- **Source passage**

# hook snell?



## rheard514 (Feb 12, 2006)

I can not snell a hook for crap. Can you use a uni-knot to snell a hook?


----------



## RuddeDogg (Mar 20, 2004)

*Snell*

Heres what I do. 

Take your tie end and bring it down through the top of the eye. make a loop about the size of the hook leaving enough to wrap. Take your tag end which is the excess line and wrap it through the loop and around the shank say 5-6 times. make sure you hole the wraps tight so that they dont come undone. Pull both the tag end and your tie end to tighten the knot. I am at work right now, when I get home I'll post some pics I think I have so you can see it.


----------



## Drumdum (Jan 6, 2003)

Haven't got time to do it this morning,but HI has a link that can help you snell a hook with live animation.. I use a nailknot,and can show you the pics to that also.. IMO a uniknot doesn't make much of a snell because of how the knot lays after it is tied..

- **Exercise details**
From the thread on snelling a hook, extract word for word the stretch that starts at the words containing "## RuddeDogg (Mar" and ends with "can see it.". The material has no role in this exercise.

Data listing
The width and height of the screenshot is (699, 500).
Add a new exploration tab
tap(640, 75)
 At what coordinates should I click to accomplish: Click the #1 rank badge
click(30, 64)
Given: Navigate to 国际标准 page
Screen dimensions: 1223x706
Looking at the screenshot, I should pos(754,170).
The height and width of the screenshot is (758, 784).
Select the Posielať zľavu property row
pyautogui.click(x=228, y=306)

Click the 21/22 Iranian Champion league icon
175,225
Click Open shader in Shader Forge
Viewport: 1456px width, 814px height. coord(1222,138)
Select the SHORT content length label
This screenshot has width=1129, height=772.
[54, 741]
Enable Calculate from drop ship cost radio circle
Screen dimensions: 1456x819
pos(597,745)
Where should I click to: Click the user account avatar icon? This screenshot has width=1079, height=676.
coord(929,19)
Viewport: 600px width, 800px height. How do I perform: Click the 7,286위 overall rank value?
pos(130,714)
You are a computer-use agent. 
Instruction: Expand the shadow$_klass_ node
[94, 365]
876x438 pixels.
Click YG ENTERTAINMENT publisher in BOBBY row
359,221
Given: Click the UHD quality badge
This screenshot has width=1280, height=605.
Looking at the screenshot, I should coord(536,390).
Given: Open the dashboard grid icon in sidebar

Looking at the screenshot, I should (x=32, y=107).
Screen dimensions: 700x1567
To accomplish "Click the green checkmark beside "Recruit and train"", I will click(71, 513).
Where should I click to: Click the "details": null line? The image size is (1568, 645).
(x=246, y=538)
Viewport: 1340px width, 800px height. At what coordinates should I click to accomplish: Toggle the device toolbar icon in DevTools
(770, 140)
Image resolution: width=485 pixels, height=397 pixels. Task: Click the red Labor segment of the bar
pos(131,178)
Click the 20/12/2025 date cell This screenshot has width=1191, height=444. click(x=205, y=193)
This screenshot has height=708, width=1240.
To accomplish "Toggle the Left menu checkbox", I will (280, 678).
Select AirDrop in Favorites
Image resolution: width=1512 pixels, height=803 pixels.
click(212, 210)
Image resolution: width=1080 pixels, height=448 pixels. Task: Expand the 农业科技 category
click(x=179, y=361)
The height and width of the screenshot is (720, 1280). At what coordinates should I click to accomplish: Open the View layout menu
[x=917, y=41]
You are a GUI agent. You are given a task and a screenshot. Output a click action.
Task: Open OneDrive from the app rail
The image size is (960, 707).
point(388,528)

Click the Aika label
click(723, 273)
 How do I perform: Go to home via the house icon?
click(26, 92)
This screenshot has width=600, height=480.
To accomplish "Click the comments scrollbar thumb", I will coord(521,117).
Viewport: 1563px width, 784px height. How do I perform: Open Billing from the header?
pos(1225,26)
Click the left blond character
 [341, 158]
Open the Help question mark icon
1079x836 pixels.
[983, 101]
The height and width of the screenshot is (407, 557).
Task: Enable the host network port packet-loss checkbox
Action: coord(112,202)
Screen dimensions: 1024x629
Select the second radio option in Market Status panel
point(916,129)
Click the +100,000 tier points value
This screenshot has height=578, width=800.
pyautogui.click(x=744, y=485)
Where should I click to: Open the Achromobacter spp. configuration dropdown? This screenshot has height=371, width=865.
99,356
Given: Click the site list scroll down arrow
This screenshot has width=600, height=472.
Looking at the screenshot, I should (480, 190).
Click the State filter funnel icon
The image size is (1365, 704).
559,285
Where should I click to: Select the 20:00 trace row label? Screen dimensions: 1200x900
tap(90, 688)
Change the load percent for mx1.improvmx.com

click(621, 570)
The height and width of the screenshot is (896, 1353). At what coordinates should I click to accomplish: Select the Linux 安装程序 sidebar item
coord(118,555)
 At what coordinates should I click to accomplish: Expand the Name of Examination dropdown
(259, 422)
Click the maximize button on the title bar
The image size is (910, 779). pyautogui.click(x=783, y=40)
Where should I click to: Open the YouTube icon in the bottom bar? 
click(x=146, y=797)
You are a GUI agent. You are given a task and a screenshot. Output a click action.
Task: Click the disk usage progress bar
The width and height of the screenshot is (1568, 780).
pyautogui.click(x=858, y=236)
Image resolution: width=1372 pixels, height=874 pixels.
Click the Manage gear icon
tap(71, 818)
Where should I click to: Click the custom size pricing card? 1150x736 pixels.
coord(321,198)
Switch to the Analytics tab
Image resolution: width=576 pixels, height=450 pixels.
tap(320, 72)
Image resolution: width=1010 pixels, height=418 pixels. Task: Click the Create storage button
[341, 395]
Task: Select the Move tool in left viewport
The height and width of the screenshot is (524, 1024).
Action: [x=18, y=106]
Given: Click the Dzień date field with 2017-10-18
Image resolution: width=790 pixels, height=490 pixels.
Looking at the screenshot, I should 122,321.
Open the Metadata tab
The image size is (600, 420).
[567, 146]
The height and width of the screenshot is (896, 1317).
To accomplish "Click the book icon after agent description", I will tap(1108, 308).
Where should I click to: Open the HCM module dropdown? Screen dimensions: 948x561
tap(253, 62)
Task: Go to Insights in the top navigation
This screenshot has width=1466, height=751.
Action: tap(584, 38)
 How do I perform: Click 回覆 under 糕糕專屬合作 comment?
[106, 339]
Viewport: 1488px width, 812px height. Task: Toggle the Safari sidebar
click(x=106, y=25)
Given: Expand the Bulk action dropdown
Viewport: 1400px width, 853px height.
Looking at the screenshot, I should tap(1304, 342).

- **Answer for the task**
## RuddeDogg (Mar 20, 2004)

*Snell*

Heres what I do. 

Take your tie end and bring it down through the top of the eye. make a loop about the size of the hook leaving enough to wrap. Take your tag end which is the excess line and wrap it through the loop and around the shank say 5-6 times. make sure you hole the wraps tight so that they dont come undone. Pull both the tag end and your tie end to tighten the knot. I am at work right now, when I get home I'll post some pics I think I have so you can see it.